### Work task
Among the entries that follow, how many lines contain the word "computer"? Give the number alone.

### Data
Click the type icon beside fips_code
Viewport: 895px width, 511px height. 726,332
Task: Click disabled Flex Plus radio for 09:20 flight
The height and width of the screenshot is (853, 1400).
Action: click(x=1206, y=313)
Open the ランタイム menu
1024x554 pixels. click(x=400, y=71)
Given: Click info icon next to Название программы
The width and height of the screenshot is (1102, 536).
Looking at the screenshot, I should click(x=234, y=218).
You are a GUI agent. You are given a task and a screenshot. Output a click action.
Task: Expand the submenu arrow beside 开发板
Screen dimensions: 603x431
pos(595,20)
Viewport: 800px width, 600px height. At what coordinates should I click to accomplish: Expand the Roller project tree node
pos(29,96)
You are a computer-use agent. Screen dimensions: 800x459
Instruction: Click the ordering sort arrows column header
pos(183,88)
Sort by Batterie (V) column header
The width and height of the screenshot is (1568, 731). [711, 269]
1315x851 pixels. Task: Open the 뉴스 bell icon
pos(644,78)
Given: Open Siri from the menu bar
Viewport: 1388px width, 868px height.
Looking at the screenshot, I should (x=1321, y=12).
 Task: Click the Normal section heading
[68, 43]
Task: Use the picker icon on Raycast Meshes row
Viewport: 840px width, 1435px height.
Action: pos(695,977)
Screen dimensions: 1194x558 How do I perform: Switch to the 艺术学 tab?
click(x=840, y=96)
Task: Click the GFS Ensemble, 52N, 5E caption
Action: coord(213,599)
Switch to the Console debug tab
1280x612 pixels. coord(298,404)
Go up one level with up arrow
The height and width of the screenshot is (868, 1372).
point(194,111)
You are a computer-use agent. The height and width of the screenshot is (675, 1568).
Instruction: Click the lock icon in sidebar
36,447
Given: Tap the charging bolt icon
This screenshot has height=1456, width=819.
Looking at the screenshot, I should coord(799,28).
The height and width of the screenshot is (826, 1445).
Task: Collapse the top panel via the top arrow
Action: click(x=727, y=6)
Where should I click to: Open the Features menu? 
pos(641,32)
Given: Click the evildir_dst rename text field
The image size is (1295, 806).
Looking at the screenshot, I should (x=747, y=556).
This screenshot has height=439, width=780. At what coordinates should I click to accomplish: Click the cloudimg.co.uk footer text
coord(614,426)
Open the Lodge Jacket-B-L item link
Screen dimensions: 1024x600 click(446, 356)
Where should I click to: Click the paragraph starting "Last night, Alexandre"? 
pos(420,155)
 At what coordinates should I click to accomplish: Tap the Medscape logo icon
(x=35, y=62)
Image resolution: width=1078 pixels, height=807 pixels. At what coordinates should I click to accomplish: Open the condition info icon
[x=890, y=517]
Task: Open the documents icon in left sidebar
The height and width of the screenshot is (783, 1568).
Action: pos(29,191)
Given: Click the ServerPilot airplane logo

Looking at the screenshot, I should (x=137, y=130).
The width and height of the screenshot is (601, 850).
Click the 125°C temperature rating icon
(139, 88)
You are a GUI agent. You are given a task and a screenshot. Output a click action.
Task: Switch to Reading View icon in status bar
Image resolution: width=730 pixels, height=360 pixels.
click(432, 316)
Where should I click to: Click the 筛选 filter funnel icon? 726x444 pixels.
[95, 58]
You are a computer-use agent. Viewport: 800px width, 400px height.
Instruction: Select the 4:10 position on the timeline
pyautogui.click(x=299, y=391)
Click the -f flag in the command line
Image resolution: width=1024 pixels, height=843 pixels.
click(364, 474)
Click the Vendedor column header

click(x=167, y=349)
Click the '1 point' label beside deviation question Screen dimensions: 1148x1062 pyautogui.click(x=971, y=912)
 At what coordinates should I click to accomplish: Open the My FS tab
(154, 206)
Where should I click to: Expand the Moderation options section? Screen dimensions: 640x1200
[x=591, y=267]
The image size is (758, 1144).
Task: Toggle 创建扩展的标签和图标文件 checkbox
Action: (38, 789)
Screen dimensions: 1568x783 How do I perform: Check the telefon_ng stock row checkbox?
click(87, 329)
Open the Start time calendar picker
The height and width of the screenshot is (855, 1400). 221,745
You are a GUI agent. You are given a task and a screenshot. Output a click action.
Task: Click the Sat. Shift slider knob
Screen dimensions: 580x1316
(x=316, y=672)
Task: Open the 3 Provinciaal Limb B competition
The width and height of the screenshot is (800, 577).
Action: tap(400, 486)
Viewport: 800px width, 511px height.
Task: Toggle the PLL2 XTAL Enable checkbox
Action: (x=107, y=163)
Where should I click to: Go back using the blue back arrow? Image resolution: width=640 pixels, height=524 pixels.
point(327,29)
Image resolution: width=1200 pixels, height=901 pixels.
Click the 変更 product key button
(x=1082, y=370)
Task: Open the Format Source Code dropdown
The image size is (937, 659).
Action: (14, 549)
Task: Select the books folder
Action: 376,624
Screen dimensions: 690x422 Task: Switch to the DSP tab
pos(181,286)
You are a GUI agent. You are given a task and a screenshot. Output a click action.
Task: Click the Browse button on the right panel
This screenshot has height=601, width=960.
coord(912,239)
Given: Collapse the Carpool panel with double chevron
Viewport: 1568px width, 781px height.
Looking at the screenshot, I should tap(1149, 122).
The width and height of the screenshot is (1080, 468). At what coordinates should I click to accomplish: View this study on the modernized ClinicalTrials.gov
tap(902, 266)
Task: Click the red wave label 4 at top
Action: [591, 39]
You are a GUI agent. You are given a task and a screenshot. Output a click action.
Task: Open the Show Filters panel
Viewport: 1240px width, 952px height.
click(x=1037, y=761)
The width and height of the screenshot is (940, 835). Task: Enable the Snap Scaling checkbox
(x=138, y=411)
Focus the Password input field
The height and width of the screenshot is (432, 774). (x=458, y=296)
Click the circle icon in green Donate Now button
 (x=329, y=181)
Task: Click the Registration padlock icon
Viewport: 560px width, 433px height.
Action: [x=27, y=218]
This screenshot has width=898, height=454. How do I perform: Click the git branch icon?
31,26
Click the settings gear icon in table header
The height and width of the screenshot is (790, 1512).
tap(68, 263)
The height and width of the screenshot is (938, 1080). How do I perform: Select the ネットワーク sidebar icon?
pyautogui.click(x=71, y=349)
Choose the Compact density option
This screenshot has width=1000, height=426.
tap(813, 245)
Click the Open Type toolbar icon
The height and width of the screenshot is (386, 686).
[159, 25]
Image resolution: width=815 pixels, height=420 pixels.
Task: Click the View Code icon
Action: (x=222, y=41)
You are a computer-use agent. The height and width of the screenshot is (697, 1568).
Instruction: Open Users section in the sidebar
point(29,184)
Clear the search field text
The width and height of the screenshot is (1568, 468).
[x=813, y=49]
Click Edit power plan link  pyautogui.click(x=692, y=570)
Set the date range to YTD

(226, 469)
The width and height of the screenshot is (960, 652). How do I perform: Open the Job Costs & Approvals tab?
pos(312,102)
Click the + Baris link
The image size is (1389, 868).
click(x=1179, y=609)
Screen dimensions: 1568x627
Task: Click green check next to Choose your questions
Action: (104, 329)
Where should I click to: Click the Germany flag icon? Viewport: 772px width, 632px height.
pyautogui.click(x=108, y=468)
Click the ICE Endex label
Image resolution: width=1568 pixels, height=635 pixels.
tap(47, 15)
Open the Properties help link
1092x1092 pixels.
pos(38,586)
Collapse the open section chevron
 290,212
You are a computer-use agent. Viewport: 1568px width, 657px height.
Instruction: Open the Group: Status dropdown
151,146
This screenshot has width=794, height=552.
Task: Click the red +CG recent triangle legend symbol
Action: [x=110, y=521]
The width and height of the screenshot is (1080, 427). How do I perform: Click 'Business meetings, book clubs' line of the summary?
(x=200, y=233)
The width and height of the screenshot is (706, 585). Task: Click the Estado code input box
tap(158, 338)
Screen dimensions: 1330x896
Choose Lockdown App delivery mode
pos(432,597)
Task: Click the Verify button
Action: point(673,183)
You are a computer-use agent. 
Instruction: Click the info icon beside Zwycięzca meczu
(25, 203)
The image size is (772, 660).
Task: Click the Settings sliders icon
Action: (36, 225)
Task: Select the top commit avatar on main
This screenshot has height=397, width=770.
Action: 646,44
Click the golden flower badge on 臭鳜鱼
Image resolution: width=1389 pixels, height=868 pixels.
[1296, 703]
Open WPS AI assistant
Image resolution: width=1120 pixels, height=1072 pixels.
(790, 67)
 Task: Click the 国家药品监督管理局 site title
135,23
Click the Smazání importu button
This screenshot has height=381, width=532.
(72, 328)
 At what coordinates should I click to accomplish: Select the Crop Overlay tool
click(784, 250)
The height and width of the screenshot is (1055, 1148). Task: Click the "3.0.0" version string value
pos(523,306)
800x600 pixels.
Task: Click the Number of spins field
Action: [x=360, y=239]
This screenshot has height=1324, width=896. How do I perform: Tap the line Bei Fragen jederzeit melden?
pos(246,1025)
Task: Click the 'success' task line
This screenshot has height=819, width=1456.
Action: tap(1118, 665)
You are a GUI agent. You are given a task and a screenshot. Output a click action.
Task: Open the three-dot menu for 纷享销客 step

### Solution to the problem
6